Comme Laura, Savannah a refusé ma demande d'interview, car elle a d'autres supplications dans la presse. Elle m'a cependant envoyé par e-mail la déclaration suivante : j'ai commencé par être J.T. pour aider Geoff et Laura à sortir leur musique et leur écriture. Mais finalement, cela a évolué vers cette exploration du genre, et cela m'a permis de jouer avec mon identité. J'ai lu dans la 'biomythographie' d'Audre Lorde, Zami : une nouvelle orthographe de mon nom, que dans les années cinquante, la rumeur disait que les femmes travesties pouvaient être arrêtées pour avoir porté moins de trois vêtements de leur sexe. Aujourd'hui, nous avons tous le droit de porter le chapeau, la perruque ou les sous-vêtements de notre choix, ainsi que de créer autant de types d'art différents que nous le souhaitons. Je suis reconnaissant pour toutes ces aventures surréalistes que Laura, Geoff et moi avons vécues ensemble. J'ai hâte de leur donner la parole. Elle travaille actuellement comme serveuse pour aider à soutenir sa petite entreprise de vêtements, Tinc ; ses créations exploreraient également le genre.

En fin de compte, est-ce important de savoir qui a écrit les livres ? L'œuvre peut-elle être séparée de l'auteur ou du non-auteur ? En tant que question philosophique, il appartient au lecteur individuel de résoudre cela par lui-même. (Personnellement, étant arrivé tardivement aux livres, je pense que je les trouve plus impressionnants en tant qu'œuvres d'imagination que je ne l'aurais fait en tant qu'autobiographie à peine voilée.) En tant que proposition commerciale, c'est un lavage : les ventes des livres de JT n'ont apparemment pas été affectées. par sa sortie.

Karen Rinaldi n'a pas parlé à J.T., ou Jeremy, comme elle l'appelle, depuis quelques années. Elle prétend qu'elle a toujours gardé l'écrivain à une distance émotionnelle, mais son baiser est aussi résonant que n'importe quel autre: j'ai dit: 'Jeremy, je ne sais pas qui tu es. Je ne sais pas quelle partie de votre histoire est vraie.

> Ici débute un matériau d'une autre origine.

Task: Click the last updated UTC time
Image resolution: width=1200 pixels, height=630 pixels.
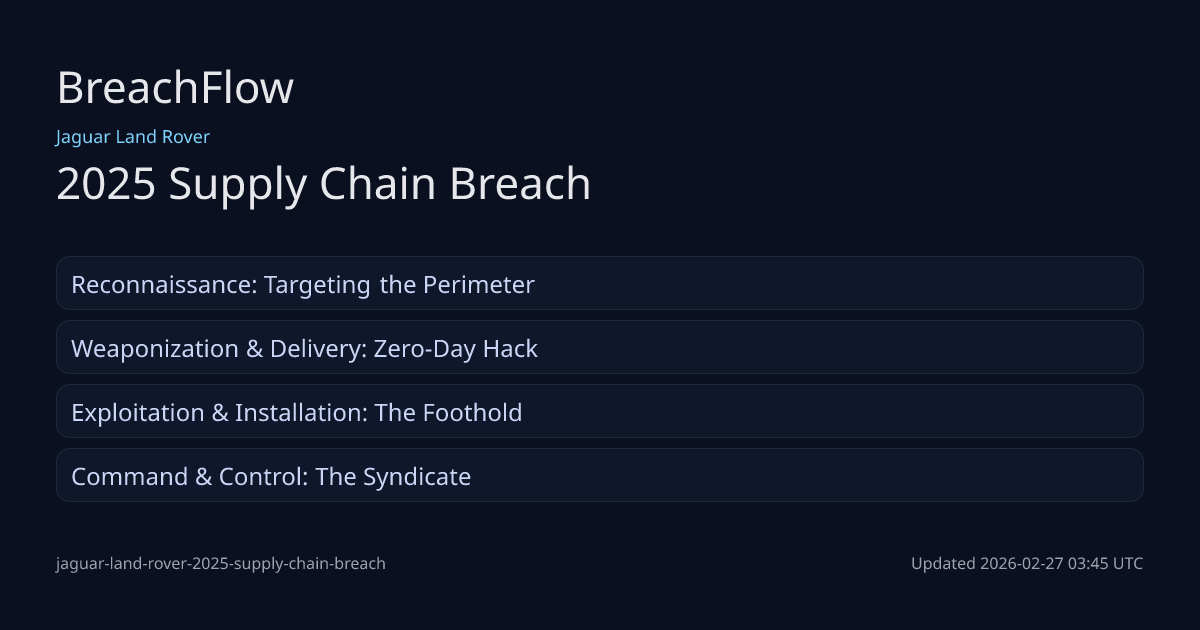Action: click(1026, 564)
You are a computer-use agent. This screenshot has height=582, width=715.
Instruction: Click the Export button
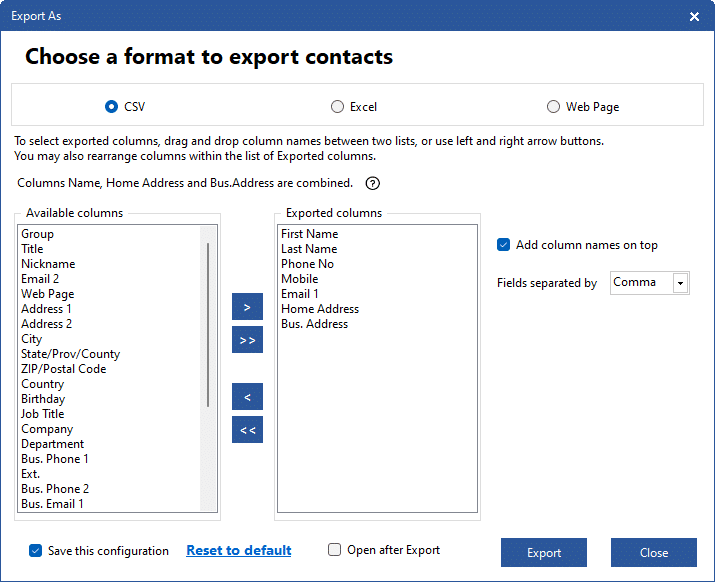(x=544, y=552)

Je ne pense pas que tu sois séropositive. Je pense que tu es plein de merde. Mais voici ce que je sais : vous êtes un brillant écrivain. Tu es vraiment bon, et c'est ce qui m'importe. Le reste ne signifie pas grand-chose pour moi. » La réponse de J.T. ? Il a juste rigolé, et c'était la dernière conversation que j'ai eue avec lui.

Bruce Handy est un Salon de la vanité rédacteur en chef adjoint.